2014 23rd International Conference on Parallel Architecture and Compilation (PACT) (2014)
Aug. 23, 2014 to Aug. 27, 2014
D. Anoushe Jamshidi , Advanced Computer Architecture Laboratory, University of Michigan - Ann Arbor, MI
Mehrzad Samadi , Advanced Computer Architecture Laboratory, University of Michigan - Ann Arbor, MI
Scott Mahlke , Advanced Computer Architecture Laboratory, University of Michigan - Ann Arbor, MI
To achieve high performance on many-core architectures like GPUs, it is crucial to efficiently utilize the available memory bandwidth.
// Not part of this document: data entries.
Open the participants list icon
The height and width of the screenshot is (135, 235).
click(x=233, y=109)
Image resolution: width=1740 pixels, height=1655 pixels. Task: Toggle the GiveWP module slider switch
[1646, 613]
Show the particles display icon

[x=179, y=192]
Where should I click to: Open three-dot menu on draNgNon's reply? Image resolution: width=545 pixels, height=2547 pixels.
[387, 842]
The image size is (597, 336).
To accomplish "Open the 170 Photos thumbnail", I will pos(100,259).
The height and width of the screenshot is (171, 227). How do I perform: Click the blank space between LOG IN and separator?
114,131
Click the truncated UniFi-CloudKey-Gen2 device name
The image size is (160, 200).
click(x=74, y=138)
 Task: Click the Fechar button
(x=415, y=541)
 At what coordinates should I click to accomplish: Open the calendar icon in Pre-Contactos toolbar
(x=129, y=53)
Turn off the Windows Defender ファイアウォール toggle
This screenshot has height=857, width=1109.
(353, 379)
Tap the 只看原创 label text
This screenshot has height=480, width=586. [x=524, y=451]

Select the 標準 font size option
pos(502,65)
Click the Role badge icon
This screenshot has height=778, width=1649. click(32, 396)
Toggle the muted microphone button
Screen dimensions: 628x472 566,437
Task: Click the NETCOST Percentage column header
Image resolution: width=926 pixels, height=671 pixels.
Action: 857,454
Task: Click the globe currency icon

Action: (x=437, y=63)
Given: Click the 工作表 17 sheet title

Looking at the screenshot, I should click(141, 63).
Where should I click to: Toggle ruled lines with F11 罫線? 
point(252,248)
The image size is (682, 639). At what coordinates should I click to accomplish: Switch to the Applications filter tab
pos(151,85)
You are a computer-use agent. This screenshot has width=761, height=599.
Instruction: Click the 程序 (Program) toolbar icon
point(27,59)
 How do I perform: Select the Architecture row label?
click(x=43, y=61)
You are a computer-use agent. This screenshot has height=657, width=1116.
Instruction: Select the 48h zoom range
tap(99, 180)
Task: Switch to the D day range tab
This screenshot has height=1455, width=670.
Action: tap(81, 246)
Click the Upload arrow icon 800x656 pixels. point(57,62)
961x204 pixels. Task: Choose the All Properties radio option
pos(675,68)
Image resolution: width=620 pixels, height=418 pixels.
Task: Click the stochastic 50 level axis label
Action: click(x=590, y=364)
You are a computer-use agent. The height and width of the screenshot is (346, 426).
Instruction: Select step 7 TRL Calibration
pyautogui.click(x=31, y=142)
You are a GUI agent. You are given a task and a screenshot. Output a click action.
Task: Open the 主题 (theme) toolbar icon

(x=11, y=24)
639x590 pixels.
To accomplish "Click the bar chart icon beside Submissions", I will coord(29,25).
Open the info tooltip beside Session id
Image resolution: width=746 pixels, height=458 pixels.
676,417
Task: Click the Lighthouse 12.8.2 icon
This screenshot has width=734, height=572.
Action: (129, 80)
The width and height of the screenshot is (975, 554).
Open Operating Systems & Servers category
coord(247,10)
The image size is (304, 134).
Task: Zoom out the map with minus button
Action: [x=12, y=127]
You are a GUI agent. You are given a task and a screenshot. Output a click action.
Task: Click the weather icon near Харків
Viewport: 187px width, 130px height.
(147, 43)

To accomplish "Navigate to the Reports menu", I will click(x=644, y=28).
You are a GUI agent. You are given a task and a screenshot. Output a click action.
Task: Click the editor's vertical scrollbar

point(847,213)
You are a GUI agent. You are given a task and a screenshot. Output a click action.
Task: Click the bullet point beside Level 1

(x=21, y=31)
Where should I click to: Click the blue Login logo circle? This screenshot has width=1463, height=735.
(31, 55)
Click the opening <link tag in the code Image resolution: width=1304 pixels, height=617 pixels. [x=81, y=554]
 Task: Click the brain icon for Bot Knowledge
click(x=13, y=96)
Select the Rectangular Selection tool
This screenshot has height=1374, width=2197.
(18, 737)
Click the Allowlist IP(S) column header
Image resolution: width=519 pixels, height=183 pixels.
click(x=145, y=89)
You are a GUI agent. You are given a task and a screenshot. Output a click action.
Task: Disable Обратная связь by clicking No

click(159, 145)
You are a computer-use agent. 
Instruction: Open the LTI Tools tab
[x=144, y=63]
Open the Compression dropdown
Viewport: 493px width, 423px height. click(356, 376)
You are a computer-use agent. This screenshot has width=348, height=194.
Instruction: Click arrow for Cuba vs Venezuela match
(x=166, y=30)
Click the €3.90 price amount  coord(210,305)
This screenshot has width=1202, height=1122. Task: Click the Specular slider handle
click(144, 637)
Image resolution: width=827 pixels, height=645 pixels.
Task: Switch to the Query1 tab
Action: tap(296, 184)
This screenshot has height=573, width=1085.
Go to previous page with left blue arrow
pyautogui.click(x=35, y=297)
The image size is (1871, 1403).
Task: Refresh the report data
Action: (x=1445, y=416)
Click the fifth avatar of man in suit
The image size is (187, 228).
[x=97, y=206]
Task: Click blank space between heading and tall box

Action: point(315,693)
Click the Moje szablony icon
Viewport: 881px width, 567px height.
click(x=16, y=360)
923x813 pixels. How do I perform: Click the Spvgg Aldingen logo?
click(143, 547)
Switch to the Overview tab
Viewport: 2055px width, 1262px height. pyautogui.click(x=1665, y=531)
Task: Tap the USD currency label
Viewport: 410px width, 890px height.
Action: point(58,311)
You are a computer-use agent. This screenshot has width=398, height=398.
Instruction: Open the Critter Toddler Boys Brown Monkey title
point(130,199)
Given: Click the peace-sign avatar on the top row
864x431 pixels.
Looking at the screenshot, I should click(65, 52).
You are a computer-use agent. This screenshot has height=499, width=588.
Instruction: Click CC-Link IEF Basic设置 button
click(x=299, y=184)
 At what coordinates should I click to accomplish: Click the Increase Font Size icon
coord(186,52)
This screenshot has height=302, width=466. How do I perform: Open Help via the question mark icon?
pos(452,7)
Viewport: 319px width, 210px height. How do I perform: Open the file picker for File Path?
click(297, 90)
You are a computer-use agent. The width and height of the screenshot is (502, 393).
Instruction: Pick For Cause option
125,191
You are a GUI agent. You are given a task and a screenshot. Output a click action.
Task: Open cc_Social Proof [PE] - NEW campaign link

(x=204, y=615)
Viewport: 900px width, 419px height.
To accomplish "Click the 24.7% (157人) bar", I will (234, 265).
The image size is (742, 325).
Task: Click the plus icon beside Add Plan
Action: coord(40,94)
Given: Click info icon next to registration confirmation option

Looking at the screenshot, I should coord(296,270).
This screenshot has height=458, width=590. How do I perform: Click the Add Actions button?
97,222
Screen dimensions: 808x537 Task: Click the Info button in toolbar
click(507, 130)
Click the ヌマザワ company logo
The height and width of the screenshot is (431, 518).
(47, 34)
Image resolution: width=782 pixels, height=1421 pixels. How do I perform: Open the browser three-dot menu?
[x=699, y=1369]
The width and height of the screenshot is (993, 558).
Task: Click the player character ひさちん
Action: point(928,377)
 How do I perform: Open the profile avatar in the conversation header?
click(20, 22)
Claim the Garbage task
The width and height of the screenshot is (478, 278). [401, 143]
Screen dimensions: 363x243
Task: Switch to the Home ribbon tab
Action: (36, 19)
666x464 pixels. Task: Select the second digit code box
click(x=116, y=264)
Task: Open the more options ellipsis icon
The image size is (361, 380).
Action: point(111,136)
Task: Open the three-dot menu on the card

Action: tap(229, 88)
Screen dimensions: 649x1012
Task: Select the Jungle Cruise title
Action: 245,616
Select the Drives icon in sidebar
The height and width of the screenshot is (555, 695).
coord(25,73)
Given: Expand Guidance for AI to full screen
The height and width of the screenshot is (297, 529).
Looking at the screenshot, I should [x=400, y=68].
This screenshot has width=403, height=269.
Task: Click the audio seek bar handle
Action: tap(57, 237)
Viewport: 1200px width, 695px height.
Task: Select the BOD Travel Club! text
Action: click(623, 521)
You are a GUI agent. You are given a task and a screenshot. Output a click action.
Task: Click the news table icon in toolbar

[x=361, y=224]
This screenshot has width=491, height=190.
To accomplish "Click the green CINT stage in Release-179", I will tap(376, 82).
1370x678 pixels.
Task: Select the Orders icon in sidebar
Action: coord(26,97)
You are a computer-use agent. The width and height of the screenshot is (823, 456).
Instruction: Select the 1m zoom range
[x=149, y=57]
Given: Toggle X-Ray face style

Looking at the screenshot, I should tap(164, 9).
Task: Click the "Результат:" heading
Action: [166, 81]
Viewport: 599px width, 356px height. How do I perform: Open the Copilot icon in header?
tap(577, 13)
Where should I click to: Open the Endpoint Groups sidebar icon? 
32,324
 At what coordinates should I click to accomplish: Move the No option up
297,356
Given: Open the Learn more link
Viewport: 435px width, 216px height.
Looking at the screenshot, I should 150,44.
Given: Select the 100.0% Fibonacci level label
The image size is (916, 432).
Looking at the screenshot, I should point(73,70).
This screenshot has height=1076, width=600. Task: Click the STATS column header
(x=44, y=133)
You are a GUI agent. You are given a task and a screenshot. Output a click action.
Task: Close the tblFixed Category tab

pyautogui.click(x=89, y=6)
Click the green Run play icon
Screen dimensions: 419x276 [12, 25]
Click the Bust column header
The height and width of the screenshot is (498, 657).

Currently, it is common to use fast, on-chip scratchpad memories, like the shared memory available on GPUs' shader cores, to buffer data for computation. This buffering, however, has some sources of inefficiency that hinder it from most efficiently utilizing the available memory resources. These issues stem from shader resources being used for repeated, regular address calculations, a need to shuffle data multiple times between a physically unified on-chip memory, and forcing all threads to synchronize to ensure RAW consistency based on the speed of the slowest threads. To address these inefficiencies, we propose DataParallel DMA, or D2MA. D2MA is a reimagination of traditional DMA that addresses the challenges of extending DMA to thousands of concurrently executing threads. D2MA decouples address generation from the shader's computational resources, provides a more direct and efficient path for data in global memory to travel into the shared memory, and introduces a novel dynamic synchronization scheme that is transparent to the programmer. These advancements allow D2MA to achieve speedups as high as 2.29×, and reduces the average time to buffer data by 81% on average.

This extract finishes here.